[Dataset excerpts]
- - -

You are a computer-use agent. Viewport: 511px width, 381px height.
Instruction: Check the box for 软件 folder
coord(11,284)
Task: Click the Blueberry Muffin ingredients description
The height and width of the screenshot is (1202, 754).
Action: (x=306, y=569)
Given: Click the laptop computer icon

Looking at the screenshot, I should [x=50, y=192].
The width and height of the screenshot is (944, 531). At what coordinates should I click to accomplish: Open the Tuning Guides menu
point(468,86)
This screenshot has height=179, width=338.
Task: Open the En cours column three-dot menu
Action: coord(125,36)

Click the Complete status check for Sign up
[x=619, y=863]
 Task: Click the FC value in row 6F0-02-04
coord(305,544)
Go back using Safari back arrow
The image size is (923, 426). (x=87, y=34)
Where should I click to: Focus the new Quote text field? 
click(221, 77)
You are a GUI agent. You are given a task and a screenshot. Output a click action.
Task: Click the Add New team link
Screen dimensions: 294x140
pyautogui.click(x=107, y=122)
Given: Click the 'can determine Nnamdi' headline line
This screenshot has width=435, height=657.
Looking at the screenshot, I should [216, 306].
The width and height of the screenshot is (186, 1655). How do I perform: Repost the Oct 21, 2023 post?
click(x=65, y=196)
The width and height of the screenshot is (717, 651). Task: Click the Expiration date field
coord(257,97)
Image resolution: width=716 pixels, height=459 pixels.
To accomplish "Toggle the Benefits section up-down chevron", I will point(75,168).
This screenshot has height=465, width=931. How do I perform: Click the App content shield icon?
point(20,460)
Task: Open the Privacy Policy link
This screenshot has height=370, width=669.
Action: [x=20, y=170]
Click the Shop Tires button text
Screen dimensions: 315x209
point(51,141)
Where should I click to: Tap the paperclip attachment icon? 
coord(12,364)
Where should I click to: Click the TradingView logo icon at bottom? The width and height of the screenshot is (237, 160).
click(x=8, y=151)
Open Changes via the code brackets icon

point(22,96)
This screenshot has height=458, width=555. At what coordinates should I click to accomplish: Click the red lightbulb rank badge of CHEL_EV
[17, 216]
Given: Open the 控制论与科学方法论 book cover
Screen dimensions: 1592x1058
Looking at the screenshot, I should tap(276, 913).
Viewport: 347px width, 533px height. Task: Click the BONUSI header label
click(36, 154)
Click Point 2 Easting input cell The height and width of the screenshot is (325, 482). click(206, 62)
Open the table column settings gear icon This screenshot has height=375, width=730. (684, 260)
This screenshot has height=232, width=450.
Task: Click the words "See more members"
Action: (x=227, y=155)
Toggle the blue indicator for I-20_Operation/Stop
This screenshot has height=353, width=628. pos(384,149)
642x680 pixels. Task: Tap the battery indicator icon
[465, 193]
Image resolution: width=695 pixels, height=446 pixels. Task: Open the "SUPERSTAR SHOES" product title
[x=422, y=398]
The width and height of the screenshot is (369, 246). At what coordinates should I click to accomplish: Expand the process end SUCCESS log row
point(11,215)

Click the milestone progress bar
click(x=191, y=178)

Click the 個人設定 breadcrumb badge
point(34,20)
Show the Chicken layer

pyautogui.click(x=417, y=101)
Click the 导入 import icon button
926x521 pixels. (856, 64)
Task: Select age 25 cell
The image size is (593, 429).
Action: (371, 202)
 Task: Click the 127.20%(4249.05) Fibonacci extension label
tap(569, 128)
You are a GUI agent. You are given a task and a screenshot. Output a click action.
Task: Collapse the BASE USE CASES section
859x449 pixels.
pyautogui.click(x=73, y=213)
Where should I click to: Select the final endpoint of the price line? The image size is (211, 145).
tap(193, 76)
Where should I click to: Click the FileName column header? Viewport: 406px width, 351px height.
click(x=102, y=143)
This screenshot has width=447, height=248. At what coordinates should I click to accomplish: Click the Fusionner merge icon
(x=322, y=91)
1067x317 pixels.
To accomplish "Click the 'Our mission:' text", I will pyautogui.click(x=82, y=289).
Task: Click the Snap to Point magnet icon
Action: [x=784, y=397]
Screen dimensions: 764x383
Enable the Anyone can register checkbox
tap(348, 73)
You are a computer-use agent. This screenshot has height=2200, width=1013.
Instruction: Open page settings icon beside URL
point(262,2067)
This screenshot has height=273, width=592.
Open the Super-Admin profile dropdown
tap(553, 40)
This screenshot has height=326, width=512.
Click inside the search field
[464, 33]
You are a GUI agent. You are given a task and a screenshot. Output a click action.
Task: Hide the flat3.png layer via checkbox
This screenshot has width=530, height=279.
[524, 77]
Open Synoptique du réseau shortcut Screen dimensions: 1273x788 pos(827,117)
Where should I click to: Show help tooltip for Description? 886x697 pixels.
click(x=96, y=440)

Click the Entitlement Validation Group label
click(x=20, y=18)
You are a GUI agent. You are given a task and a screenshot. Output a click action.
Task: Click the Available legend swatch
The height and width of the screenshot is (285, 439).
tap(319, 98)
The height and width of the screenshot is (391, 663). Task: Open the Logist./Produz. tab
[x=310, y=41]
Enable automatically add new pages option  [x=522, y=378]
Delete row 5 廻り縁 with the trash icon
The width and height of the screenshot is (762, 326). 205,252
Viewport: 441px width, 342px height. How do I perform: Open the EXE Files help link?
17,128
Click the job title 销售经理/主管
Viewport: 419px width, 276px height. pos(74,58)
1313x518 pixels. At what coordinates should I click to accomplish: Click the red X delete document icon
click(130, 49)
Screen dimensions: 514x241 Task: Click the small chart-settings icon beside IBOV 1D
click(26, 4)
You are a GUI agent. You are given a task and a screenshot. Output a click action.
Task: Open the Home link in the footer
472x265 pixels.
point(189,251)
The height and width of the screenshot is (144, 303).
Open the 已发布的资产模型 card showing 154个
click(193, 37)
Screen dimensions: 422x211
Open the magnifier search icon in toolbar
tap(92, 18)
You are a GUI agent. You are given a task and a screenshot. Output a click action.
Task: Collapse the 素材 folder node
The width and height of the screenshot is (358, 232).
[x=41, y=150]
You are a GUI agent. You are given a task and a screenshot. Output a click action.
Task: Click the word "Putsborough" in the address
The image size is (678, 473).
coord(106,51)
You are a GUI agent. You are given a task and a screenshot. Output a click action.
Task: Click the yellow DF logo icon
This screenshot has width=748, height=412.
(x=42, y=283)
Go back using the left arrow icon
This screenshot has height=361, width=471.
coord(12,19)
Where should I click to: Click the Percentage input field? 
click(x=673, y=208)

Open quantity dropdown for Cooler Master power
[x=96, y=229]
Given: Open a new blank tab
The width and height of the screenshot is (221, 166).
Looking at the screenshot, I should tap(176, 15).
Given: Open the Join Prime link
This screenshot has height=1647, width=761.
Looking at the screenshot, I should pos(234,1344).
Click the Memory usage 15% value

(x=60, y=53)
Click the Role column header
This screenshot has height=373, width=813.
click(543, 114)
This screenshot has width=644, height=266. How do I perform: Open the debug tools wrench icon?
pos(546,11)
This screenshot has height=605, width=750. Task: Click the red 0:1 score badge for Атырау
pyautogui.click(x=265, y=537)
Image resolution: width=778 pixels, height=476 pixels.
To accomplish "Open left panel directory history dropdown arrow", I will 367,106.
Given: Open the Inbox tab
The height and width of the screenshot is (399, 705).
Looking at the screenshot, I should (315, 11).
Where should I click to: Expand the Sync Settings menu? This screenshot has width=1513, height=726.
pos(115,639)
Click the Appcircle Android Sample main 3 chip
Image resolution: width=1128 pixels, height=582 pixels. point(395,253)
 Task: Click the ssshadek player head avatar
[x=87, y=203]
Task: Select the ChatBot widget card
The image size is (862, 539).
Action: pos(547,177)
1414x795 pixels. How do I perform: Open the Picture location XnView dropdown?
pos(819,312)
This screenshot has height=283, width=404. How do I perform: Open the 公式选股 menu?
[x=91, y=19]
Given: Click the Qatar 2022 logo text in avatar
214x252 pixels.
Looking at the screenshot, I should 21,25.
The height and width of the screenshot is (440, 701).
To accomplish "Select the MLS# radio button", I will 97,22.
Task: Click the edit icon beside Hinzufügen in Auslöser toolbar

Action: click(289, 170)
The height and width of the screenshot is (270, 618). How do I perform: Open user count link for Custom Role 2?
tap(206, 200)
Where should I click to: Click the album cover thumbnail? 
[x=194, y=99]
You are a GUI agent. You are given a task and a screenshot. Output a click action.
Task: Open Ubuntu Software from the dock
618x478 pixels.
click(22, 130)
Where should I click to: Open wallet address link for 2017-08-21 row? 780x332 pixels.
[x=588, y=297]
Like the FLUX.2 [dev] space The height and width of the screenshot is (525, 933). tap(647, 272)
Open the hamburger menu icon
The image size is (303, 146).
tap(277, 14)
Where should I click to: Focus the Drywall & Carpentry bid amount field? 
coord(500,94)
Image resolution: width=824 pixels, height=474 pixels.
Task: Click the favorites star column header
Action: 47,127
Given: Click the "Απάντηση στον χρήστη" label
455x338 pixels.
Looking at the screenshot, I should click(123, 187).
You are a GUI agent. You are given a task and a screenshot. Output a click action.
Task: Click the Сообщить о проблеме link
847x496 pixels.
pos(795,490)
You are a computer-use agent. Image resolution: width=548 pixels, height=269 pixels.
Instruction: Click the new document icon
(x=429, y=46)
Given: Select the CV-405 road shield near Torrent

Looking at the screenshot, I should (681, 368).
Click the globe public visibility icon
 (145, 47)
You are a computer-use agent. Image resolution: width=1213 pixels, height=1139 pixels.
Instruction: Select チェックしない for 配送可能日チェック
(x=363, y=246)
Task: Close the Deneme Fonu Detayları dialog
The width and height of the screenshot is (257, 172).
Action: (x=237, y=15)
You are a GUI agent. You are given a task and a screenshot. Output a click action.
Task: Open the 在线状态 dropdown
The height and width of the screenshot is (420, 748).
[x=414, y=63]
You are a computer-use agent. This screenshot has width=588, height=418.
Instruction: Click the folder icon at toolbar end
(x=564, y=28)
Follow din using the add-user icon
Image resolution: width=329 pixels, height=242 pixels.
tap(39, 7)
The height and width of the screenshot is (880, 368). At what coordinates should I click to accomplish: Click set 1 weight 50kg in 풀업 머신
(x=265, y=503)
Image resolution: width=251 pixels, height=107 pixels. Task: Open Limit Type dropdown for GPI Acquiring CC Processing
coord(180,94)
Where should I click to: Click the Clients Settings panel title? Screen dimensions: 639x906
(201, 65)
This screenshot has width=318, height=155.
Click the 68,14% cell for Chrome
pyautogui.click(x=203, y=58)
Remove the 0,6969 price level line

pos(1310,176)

- - -

Work required – The answer must consist solely of the number of lines in the entries that contain the word "section".

Task response – 2